Can you rewrite everything from the start of the records down through the line containing "coordinates (1384, 876).", swapping "screenshot" for "image" and leaving all else unchanged?

(Records from a data source)
^^^^
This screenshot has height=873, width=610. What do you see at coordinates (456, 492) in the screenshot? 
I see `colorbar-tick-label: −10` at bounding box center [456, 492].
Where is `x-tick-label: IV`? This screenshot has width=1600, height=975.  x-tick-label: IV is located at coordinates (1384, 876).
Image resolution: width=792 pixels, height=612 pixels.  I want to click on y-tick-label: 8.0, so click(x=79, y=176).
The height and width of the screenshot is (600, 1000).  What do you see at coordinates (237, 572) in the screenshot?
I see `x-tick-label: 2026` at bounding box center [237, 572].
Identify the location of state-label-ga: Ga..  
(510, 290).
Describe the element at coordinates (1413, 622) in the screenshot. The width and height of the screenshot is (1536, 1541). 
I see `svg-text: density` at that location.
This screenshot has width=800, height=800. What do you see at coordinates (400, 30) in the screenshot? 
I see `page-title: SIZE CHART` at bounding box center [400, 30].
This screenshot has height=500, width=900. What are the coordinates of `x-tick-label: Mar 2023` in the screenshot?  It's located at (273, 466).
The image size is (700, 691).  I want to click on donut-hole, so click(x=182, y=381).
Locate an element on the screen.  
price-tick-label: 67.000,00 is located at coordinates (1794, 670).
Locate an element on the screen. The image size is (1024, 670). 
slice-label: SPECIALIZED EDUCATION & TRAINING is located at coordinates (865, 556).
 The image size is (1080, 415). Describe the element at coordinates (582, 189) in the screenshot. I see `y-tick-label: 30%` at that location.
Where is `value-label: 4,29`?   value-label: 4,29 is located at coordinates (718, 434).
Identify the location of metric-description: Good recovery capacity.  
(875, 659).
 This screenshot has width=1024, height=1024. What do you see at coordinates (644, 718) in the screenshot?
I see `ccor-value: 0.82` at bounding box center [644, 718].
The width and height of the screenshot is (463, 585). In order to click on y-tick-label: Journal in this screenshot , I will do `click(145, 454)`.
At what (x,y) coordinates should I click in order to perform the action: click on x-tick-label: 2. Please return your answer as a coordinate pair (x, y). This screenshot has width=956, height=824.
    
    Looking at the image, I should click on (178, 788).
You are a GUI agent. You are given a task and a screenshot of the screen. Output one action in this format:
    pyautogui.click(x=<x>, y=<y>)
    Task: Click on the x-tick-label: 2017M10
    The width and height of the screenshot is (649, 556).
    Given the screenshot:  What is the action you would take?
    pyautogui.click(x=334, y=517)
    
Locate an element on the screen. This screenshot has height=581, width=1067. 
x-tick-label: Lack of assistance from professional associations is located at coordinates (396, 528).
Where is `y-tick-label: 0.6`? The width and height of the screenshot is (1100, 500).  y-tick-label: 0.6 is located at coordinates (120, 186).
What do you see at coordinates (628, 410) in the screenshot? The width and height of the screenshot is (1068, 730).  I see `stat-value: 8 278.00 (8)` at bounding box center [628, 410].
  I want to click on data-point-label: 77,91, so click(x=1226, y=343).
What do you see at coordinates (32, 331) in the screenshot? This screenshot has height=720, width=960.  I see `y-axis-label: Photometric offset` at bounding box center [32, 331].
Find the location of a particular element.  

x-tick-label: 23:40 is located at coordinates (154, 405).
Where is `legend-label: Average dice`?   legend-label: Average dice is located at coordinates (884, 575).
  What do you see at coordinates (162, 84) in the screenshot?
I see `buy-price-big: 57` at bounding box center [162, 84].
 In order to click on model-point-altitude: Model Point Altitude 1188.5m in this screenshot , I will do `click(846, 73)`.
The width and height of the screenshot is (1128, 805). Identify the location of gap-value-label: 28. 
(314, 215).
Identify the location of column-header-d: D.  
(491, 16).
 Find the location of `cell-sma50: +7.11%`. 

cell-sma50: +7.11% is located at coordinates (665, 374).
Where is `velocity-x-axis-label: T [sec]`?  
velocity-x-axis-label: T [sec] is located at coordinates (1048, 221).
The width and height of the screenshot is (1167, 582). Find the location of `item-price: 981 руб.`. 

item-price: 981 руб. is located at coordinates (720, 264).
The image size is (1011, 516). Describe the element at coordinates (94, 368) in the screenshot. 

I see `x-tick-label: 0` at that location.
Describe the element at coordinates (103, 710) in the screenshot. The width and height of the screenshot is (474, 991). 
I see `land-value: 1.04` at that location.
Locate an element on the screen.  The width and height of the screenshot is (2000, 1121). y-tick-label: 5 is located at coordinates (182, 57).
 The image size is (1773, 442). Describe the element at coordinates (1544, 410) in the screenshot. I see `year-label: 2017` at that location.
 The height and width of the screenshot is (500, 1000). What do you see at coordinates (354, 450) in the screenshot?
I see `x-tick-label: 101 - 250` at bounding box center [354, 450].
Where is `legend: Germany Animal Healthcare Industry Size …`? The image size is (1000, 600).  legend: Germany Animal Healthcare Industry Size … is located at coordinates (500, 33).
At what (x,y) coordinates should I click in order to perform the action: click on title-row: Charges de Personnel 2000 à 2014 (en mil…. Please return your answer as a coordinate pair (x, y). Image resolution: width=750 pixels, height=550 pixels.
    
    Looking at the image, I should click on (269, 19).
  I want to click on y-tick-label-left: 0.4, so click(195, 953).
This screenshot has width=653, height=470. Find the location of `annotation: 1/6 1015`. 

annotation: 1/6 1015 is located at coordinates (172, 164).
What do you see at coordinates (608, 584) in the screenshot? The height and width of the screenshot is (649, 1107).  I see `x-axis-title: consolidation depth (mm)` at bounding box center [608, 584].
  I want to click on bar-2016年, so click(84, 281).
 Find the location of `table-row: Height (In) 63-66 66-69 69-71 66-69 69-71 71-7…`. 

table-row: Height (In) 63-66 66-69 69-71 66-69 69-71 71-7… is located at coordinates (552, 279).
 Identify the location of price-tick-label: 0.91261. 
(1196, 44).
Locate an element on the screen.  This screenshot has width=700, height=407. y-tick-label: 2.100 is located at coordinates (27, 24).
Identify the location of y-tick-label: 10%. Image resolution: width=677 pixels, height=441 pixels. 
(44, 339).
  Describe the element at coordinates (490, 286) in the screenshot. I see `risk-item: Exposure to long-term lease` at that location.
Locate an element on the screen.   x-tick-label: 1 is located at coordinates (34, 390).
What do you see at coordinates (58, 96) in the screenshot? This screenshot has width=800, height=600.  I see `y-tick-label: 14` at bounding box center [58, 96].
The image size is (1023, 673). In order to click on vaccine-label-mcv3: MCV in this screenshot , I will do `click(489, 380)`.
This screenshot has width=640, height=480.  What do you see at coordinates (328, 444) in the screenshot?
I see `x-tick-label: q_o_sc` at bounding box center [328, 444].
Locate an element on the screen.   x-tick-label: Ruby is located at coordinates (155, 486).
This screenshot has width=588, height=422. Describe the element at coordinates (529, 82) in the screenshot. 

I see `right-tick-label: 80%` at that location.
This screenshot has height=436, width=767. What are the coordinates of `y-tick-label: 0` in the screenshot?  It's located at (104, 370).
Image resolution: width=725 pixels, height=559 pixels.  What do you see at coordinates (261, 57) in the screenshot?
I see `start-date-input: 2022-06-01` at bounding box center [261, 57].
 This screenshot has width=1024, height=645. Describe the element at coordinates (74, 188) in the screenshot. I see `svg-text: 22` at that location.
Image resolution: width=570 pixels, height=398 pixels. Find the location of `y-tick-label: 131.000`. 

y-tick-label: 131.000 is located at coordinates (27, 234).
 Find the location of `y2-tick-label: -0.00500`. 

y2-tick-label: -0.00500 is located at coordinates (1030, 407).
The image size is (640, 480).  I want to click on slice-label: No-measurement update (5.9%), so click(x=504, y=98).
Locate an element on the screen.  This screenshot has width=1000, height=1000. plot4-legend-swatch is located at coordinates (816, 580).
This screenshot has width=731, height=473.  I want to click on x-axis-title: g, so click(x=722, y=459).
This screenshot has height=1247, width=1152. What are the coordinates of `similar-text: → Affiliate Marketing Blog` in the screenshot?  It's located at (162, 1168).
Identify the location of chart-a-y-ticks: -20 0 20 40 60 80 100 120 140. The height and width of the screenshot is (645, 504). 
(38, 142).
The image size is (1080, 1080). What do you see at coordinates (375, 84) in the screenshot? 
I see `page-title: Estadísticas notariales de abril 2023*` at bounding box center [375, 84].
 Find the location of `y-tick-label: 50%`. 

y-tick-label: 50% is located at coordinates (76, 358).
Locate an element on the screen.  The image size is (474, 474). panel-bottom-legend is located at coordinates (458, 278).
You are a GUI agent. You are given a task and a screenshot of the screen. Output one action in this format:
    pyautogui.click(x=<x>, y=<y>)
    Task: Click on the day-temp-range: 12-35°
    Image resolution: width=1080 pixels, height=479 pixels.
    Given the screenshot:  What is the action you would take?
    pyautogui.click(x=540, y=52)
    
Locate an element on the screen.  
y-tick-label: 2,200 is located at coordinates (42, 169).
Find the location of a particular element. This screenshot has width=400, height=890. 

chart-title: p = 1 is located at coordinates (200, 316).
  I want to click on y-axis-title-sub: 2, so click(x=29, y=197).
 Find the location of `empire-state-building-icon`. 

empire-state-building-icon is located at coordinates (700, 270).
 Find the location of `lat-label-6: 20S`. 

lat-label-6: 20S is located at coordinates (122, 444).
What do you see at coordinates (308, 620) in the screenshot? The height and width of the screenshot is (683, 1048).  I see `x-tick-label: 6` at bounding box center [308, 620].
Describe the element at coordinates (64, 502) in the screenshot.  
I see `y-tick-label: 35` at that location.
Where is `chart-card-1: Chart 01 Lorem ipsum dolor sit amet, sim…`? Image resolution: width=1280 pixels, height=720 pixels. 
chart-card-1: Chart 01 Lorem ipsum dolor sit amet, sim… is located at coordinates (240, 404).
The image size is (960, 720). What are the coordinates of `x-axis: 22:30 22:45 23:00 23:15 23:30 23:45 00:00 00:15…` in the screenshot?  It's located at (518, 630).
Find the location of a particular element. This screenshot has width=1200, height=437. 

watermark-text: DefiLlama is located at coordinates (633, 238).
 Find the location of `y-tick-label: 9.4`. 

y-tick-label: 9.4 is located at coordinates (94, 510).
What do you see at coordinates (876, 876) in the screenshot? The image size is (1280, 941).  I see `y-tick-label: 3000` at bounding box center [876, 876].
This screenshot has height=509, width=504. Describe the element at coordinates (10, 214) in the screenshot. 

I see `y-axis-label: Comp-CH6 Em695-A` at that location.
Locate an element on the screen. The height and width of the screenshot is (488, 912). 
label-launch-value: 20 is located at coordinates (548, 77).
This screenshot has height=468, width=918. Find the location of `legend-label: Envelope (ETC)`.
^^^^
### EXERCISE ANSWER
This image has height=873, width=610. What do you see at coordinates (456, 492) in the image? 
I see `colorbar-tick-label: −10` at bounding box center [456, 492].
Where is `x-tick-label: IV`? This image has width=1600, height=975.  x-tick-label: IV is located at coordinates (1384, 876).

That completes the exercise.